**Task prompt**
Each line below from the one containing "This screenshot has width=799, height=537." through the one containing "The width and height of the screenshot is (1204, 999)." should be output exactly as it stands, and no other line should appear.

**Task input**

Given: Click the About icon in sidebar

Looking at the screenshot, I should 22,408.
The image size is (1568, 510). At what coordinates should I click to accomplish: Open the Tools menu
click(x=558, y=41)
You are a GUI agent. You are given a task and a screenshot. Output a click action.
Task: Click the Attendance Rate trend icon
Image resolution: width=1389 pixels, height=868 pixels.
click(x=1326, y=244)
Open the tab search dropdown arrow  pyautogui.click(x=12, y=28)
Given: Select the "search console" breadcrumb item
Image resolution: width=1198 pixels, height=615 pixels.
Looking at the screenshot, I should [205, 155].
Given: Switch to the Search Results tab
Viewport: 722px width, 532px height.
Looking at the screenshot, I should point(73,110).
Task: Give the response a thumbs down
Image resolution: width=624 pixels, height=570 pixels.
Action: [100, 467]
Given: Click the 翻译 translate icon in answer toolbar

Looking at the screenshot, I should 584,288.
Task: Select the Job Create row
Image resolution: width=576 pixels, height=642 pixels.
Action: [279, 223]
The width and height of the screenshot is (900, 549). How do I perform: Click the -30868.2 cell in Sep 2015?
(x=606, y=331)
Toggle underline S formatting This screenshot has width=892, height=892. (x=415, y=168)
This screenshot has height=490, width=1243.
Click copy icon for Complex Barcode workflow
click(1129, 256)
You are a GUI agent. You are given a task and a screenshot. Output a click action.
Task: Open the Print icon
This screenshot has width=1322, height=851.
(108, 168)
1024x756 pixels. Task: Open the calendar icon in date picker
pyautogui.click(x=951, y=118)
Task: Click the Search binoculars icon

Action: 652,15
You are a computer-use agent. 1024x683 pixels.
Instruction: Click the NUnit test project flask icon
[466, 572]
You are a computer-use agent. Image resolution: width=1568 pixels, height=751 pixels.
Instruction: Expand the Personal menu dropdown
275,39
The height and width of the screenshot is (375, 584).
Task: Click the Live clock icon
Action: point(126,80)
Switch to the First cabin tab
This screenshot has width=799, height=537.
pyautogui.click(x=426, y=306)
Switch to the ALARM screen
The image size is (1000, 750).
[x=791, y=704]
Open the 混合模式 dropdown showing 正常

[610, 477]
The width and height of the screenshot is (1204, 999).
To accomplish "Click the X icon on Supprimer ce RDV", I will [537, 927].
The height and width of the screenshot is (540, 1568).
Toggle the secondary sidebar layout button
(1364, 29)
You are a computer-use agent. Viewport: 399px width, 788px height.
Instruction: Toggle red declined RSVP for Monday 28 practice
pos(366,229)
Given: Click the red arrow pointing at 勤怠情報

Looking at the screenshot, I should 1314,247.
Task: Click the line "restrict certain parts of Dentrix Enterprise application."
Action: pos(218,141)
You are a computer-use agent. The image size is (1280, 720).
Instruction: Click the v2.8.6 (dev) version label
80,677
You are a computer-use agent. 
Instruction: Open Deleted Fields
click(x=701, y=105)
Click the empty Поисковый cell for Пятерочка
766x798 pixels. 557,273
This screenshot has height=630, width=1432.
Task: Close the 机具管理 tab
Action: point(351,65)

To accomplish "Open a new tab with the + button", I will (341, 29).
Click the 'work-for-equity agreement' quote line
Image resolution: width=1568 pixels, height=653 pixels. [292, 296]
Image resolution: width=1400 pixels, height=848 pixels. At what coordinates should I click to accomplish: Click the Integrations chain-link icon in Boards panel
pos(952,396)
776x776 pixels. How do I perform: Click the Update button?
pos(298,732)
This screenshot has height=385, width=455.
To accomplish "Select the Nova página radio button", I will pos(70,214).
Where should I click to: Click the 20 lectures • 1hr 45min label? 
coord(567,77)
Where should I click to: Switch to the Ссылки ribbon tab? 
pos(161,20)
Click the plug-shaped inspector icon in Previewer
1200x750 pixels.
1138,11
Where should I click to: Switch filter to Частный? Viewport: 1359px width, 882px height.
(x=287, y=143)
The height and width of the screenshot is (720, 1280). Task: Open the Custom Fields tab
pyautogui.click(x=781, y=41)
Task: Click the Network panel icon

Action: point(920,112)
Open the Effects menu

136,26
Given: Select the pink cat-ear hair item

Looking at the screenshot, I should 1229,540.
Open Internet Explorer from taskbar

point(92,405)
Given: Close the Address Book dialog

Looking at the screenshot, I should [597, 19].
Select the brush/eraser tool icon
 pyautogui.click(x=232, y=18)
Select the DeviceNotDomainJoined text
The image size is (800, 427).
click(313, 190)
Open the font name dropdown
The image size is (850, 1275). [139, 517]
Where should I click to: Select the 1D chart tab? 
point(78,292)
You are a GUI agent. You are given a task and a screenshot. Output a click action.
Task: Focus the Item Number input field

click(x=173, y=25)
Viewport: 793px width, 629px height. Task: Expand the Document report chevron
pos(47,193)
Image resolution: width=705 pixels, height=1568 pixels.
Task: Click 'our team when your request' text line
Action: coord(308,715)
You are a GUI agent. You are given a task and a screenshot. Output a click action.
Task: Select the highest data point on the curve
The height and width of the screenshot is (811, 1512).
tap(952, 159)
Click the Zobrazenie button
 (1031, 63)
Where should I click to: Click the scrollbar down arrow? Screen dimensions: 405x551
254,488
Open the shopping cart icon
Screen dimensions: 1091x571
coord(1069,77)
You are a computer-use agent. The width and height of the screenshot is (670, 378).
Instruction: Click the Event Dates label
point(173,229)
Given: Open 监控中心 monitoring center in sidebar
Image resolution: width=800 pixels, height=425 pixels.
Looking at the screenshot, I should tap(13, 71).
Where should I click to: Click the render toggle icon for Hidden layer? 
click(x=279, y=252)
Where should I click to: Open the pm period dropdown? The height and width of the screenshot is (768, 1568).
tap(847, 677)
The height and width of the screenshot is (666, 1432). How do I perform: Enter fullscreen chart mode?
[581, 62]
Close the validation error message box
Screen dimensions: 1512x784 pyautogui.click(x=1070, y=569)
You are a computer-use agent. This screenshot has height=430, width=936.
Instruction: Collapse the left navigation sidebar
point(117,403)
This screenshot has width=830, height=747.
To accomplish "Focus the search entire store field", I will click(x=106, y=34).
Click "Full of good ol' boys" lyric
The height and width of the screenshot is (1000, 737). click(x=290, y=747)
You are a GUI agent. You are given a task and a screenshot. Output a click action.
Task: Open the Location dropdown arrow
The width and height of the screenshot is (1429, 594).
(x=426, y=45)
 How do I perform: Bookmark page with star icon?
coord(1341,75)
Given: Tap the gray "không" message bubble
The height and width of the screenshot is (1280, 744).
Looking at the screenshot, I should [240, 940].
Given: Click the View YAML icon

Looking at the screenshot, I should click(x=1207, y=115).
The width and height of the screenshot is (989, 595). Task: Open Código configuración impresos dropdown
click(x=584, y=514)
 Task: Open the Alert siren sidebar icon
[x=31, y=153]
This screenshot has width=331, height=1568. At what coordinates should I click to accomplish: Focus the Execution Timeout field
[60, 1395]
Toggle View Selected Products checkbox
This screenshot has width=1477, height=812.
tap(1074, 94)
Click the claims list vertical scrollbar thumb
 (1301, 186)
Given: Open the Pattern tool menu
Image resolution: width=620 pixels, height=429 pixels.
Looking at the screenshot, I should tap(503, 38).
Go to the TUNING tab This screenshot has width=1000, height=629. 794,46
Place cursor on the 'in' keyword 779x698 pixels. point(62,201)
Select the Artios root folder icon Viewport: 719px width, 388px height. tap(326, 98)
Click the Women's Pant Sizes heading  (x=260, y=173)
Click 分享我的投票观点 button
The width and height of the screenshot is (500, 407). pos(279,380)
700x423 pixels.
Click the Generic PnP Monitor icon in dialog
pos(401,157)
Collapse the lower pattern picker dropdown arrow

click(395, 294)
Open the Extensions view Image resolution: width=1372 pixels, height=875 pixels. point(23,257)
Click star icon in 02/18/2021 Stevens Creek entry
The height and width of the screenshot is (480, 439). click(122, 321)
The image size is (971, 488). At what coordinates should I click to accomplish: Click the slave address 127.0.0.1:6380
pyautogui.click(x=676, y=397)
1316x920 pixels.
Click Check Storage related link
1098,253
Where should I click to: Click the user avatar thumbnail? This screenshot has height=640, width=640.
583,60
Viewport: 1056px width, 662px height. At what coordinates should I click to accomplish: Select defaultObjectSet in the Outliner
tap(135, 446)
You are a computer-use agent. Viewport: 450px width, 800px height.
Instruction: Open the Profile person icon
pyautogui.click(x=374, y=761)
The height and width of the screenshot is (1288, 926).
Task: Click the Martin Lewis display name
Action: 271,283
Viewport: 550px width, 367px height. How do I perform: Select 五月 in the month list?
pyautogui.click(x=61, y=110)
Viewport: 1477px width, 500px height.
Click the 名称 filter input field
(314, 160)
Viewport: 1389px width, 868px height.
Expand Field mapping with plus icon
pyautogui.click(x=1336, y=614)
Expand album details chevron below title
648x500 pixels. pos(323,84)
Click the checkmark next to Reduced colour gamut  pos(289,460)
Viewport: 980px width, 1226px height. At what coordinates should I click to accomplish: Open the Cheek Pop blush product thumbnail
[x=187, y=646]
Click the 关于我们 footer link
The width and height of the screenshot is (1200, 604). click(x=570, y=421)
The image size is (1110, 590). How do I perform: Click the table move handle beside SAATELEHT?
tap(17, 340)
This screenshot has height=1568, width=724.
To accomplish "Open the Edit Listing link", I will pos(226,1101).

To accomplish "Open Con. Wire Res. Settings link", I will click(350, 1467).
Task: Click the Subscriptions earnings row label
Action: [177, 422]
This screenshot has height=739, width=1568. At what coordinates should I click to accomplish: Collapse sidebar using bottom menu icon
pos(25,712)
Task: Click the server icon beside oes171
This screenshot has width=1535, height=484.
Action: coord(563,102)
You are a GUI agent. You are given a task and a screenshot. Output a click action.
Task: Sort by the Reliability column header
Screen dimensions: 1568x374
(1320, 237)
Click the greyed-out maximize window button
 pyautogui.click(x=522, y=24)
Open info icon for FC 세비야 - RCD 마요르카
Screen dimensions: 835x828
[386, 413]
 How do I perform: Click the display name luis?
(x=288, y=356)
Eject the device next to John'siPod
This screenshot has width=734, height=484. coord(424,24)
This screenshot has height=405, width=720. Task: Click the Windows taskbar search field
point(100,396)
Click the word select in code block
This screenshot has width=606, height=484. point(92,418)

**Expected answer**
This screenshot has width=799, height=537.
pyautogui.click(x=426, y=306)
Switch to the ALARM screen
The image size is (1000, 750).
[x=791, y=704]
Open the 混合模式 dropdown showing 正常

[610, 477]
The width and height of the screenshot is (1204, 999).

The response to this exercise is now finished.